Rearrange to express $$dx$$ in terms of $$u$$ and $$du$$:

$$du = \frac{1}{2\sqrt{x}} dx \implies dx = 2\sqrt{x} du$$

Substitute $$\sqrt{x} = u$$ into the expression for $$dx$$:

$$dx = 2u du$$

Now, substitute $$u=\sqrt{x}$$, $$x=u^2$$, and $$dx=2u du$$ into the original integral:

$$\int \dfrac {4}{\sqrt {x}(x-4)} dx = \int \dfrac {4}{u(u^2-4)} (2u du)$$

Simplify the expression inside the integral:

$$\int \dfrac {8u}{u(u^2-4)} du = \int \dfrac {8}{u^2-4} du$$

**step2 Decompose the integrand using partial fractions**

The integral is now $$\int \dfrac {8}{u^2-4} du$$. The denominator can be factored as a difference of squares: $$u^2-4 = (u-2)(u+2)$$. We will use partial fraction decomposition to break down the integrand into simpler fractions that are easier to integrate.

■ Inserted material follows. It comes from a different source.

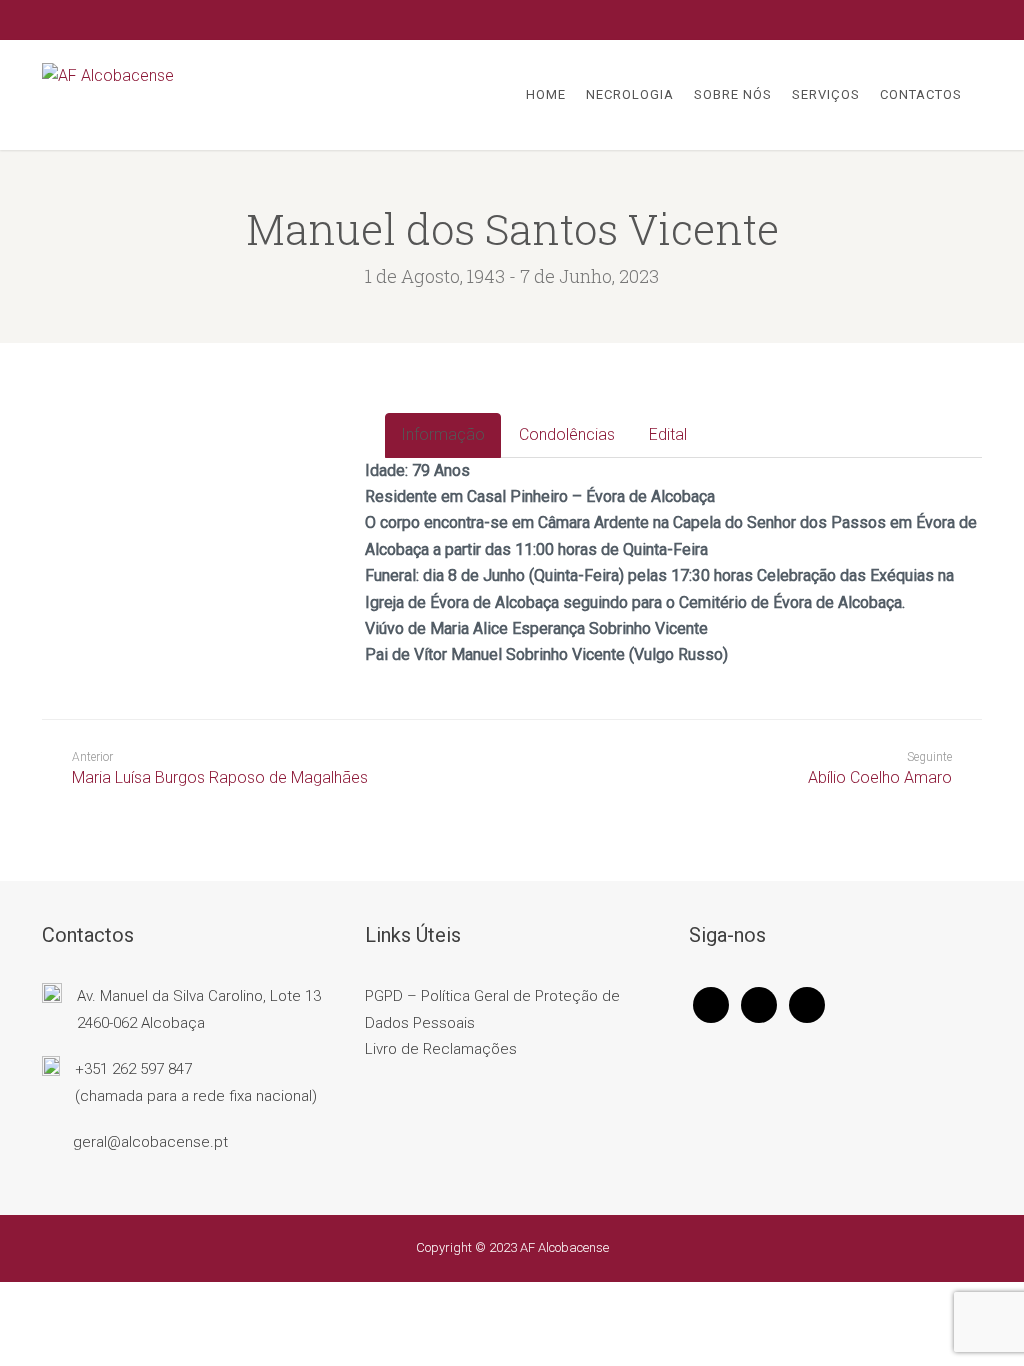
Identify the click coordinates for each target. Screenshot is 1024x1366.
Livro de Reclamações (441, 1049)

$$\dfrac {8}{(u-2)(u+2)} = \dfrac{A}{u-2} + \dfrac{B}{u+2}$$

Multiply both sides by $$(u-2)(u+2)$$ to clear the denominators:

$$8 = A(u+2) + B(u-2)$$

To find the value of A, set $$u=2$$ (which makes the term with B zero):

$$8 = A(2+2) + B(2-2)$$

$$8 = 4A$$

$$A = 2$$

To find the value of B, set $$u=-2$$ (which makes the term with A zero):

$$8 = A(-2+2) + B(-2-2)$$

$$8 = -4B$$

$$B = -2$$

So, the integrand can be rewritten as:

$$\dfrac {8}{u^2-4} = \dfrac{2}{u-2} - \dfrac{2}{u+2}$$

**step3 Integrate the decomposed fractions**

Now, substitute the partial fraction decomposition back into the integral and integrate term by term. Recall that the integral of $$\frac{1}{x}$$ is $$\ln|x|$$.

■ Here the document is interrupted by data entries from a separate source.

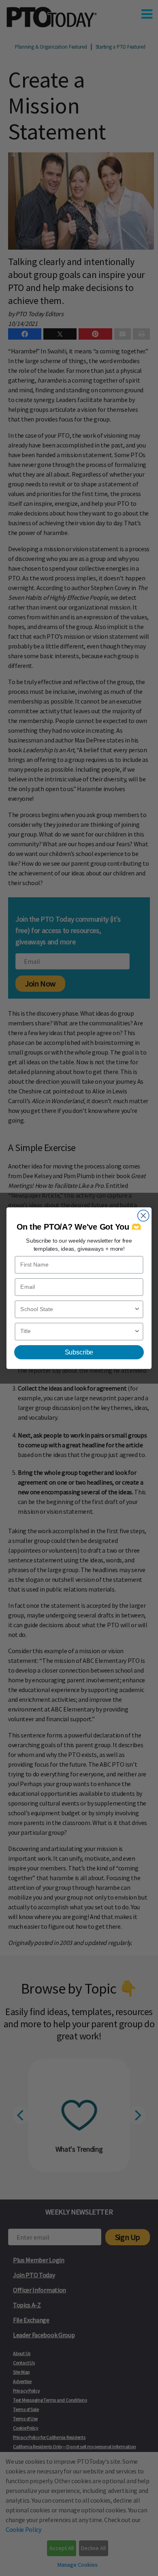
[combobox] (77, 1309)
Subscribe (79, 1352)
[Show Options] (137, 1309)
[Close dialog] (143, 1215)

$$\int \left( \dfrac{2}{u-2} - \dfrac{2}{u+2} \right) du$$

Perform the integration for each term:

$$= 2 \int \dfrac{1}{u-2} du - 2 \int \dfrac{1}{u+2} du$$

$$= 2 \ln|u-2| - 2 \ln|u+2| + C$$

where C is the constant of integration.

**step4 Substitute back to the original variable and simplify to a single logarithm**

Now, substitute back $$u=\sqrt{x}$$ into the result of the integration to express the answer in terms of $$x$$.

$$2 \ln|\sqrt{x}-2| - 2 \ln|\sqrt{x}+2| + C$$

The problem asks for the answer as a single logarithm. We can factor out the common multiplier 2 and then use the logarithm property $$\ln a - \ln b = \ln \left(\frac{a}{b}\right)$$.

$$2 (\ln|\sqrt{x}-2| - \ln|\sqrt{x}+2|) + C$$

$$= 2 \ln \left| \dfrac{\sqrt{x}-2}{\sqrt{x}+2} \right| + C$$

This is the final answer expressed as a single logarithm in terms of $$x$$. Note that for the function $$f(x)$$ to be defined, $$x$$ must be greater than 0 and $$x$$ must not be equal to 4. The absolute value ensures that the argument of the logarithm is always positive for valid $$x$$ values.